I am a longtime Romney critic. Like many conservatives during the last, exhausted years of Bush’s presidency, I thought he seemed like an attractive figure from a distance, but then like almost everybody I hated the serial phoniness of his 2008 presidential campaign and looked forward to the sequel with a mix of weariness and dread. I didn’t have much of anything nice to say about him in the run-up to the G.O.P. primary season: I wrote columns touting Mitch Daniels’s stillborn candidacy, lamenting Mike Huckabee’s decision to forgo a run, and suggesting that Chris Christie might make a late leap into the race. Once the field was set, I was a sometimes conventional, sometimes lonely voice arguing for Romney’s inevitability, but that was prognostication rather than partisanship, and the twists and turns of the primary season mostly tended to remind me of his myriad flaws as a candidate. For a Republican Party that needed to somehow channel Tea Party zeal into a credible pitch to middle and working class voters skeptical of the party’s economic record, Romney had precisely the wrong profile: His moderate record meant that he had less room to maneuver ideologically than a more consistent conservative might have enjoyed; his temperament and instincts and worldview made him a poor champion for the kind of free market populism that might have bridged the gap between the Tea Party and the center; and his private equity background made him a living, breathing embodiment of everything that Rust Belt swing voters hate about “creative destruction.”
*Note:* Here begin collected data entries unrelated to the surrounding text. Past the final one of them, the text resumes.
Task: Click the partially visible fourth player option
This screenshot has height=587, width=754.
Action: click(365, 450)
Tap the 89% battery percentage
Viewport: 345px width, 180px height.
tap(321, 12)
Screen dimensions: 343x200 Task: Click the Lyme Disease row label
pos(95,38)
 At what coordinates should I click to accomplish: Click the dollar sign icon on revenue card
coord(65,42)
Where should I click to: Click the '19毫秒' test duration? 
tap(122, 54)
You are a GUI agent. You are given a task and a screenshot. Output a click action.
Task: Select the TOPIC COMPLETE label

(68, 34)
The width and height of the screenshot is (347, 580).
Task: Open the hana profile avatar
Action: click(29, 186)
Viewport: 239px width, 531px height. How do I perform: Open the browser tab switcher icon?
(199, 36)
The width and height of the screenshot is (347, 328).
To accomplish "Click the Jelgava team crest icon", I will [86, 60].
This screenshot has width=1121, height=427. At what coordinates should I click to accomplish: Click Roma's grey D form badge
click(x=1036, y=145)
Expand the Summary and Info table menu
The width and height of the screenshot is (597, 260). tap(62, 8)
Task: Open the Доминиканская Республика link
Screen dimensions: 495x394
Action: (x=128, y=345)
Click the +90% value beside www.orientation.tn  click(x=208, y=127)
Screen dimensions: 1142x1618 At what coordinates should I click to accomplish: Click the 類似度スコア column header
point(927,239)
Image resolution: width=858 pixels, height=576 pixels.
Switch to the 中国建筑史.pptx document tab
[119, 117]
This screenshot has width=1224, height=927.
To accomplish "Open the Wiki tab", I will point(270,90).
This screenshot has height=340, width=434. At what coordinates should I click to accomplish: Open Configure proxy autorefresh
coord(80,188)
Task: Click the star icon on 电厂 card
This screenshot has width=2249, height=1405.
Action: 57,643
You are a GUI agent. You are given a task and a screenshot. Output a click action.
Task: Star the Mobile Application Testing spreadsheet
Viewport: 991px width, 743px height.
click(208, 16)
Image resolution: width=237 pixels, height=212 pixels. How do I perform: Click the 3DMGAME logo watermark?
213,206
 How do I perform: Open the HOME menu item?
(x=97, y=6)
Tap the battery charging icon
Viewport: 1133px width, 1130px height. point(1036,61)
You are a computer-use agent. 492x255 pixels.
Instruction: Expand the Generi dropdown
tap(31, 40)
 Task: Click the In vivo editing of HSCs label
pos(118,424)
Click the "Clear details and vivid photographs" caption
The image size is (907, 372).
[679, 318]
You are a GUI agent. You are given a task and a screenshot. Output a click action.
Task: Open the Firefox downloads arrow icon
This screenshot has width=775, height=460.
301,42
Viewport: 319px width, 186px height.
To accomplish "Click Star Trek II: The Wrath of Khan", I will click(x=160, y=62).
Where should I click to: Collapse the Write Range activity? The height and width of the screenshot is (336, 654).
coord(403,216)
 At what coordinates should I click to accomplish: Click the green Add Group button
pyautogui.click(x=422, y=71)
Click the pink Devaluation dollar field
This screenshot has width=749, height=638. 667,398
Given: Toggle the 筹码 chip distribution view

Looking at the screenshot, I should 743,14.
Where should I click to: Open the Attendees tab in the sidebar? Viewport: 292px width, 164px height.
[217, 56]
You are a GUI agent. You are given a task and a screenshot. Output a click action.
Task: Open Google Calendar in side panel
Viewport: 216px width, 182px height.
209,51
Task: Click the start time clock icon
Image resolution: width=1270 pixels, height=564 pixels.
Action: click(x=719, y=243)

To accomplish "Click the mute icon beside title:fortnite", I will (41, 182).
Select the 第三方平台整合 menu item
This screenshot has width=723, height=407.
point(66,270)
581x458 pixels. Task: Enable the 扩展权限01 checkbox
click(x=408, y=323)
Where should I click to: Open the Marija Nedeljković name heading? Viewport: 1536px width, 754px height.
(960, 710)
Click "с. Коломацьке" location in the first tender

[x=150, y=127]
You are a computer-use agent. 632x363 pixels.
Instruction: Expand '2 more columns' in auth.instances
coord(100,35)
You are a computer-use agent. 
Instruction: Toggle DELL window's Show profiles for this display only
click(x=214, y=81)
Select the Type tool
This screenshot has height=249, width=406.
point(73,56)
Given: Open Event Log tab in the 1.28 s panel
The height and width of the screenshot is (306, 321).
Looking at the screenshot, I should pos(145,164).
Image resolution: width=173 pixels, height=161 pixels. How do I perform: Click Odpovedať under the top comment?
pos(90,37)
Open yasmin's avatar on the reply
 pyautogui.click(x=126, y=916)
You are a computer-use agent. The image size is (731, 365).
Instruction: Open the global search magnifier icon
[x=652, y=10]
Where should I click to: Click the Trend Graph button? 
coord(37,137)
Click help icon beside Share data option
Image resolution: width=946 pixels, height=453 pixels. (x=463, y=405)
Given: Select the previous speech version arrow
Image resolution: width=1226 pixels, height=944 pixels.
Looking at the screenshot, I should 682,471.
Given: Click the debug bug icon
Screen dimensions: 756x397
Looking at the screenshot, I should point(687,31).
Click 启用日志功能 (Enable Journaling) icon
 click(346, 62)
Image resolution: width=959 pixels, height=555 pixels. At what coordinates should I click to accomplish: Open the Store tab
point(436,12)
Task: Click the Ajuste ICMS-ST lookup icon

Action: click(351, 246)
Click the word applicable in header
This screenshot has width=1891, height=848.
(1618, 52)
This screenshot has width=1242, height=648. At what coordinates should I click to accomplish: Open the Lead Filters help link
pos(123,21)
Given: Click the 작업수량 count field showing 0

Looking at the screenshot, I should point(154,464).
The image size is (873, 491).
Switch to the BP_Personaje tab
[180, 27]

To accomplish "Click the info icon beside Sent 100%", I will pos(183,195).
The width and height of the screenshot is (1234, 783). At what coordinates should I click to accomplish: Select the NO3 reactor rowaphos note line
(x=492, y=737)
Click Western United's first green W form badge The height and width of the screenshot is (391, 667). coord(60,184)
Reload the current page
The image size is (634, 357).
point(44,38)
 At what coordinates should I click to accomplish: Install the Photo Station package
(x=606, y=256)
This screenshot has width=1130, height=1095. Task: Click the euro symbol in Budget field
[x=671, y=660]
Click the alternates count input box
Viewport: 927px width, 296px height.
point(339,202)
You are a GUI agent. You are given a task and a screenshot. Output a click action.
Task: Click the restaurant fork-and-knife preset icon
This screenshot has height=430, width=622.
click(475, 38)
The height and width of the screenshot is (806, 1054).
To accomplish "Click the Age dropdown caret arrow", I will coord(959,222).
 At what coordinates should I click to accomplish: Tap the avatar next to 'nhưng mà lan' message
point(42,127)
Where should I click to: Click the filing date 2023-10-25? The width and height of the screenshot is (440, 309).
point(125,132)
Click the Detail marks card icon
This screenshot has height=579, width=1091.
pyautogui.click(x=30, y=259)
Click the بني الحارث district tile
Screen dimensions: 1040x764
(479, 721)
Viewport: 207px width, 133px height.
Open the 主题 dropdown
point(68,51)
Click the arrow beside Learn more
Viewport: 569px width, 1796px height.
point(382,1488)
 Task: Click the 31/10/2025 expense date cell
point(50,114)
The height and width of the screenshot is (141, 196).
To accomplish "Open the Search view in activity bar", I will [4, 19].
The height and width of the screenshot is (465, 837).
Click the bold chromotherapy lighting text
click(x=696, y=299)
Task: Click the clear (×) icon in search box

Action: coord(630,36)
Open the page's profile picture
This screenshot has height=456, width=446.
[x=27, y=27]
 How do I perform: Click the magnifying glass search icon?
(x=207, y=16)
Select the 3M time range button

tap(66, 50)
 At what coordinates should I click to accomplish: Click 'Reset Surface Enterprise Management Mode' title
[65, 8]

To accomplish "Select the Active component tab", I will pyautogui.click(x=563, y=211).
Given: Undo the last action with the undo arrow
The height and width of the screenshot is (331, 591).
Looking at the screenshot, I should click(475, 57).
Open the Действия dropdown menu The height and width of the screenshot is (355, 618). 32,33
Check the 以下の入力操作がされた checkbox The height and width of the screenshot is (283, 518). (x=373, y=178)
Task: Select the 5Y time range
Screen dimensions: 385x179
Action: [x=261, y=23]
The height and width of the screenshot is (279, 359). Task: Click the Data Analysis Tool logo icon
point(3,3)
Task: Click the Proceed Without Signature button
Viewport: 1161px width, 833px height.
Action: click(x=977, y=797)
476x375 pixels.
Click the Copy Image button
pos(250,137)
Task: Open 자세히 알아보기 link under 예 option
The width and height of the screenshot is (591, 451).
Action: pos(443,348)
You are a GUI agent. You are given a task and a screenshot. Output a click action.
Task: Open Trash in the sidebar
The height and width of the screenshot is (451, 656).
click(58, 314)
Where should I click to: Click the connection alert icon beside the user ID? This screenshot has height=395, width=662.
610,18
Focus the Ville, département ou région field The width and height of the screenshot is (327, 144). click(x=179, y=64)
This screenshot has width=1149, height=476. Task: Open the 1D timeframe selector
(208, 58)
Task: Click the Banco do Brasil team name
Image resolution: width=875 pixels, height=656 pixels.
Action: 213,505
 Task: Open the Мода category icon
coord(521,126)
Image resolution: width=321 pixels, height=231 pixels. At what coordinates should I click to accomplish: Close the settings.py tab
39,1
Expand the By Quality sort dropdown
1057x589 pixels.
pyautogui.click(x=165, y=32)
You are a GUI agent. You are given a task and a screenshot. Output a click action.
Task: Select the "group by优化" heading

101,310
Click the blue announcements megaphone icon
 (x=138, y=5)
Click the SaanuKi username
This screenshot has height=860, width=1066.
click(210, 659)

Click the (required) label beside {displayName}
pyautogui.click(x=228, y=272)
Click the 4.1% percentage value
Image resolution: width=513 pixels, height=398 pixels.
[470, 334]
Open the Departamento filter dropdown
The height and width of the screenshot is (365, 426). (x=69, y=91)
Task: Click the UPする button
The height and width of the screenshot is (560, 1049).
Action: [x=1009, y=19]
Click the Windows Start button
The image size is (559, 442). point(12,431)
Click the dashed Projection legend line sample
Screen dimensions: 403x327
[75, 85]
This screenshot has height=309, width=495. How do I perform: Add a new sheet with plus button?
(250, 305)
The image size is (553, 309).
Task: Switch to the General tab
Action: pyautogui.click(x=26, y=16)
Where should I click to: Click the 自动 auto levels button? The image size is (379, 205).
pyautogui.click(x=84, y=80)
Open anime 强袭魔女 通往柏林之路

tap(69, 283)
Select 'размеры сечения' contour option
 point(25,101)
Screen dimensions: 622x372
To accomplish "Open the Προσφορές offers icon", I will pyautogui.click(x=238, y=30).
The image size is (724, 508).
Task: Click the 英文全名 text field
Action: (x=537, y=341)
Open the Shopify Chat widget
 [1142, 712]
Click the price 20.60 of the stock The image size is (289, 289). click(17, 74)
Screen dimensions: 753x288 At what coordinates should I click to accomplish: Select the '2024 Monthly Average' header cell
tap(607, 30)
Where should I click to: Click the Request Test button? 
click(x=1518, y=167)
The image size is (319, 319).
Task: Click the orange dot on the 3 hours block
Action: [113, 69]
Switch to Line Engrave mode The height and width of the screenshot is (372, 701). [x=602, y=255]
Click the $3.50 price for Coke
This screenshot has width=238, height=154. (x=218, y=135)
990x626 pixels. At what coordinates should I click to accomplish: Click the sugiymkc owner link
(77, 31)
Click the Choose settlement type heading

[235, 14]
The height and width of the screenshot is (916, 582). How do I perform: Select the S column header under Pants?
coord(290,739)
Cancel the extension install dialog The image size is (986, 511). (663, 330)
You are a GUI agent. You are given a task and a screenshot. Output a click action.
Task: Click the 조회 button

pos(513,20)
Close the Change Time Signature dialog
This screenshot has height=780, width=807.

This was my judgment during the primaries, and the summertime campaign left me feeling vindicated. Romney’s strategy seemed to be all caution and zero creativity: He would campaign as the most generic sort of Republican, play for a narrow 51 percent referendum-on-the-economy win, and claim the presidency more or less by default. Given his weaknesses as a candidate — the base’s doubts, blue-collar voters’ suspicions — you could understand the theory, and see the course he hoped to chart. But it left him with little room for error, and August and September were both cruel months: The Ryan pick was bold but politically puzzling; the G.O.P. convention was a play-it-safe nothingburger, the combination of the White House’s anti-Bain attacks and Bill Clinton’s barnburner in Charlotte left Romney exposed — and then his “47 percent” disaster delivered a (self-inflicted) uppercut to the head. At that point, the Romney epitaph seemed to write itself: The wrong man in the wrong year with the wrong campaign strategy, a victim of his own party’s pathologies but also of his poor instincts and self-inflicted wounds.
If Romney loses tomorrow, that obituary would still contain strong elements of truth. But win or lose, the Romney comeback — one great debate performance, two effective follow-ups, and a late-in-the-game transformation, amazingly enough, from the most awkward and uncomfortable-seeming of candidates to a politician that voters actually seem to like — should probably change the way we think about his trajectory as a candidate, both for the Republican nomination and then the presidency. I stand by the criticisms I marshaled across the last year and more, but watching him reach out to almost, almost, grasp the prize this month, it feels like we didn’t give him enough credit for the things that he did right.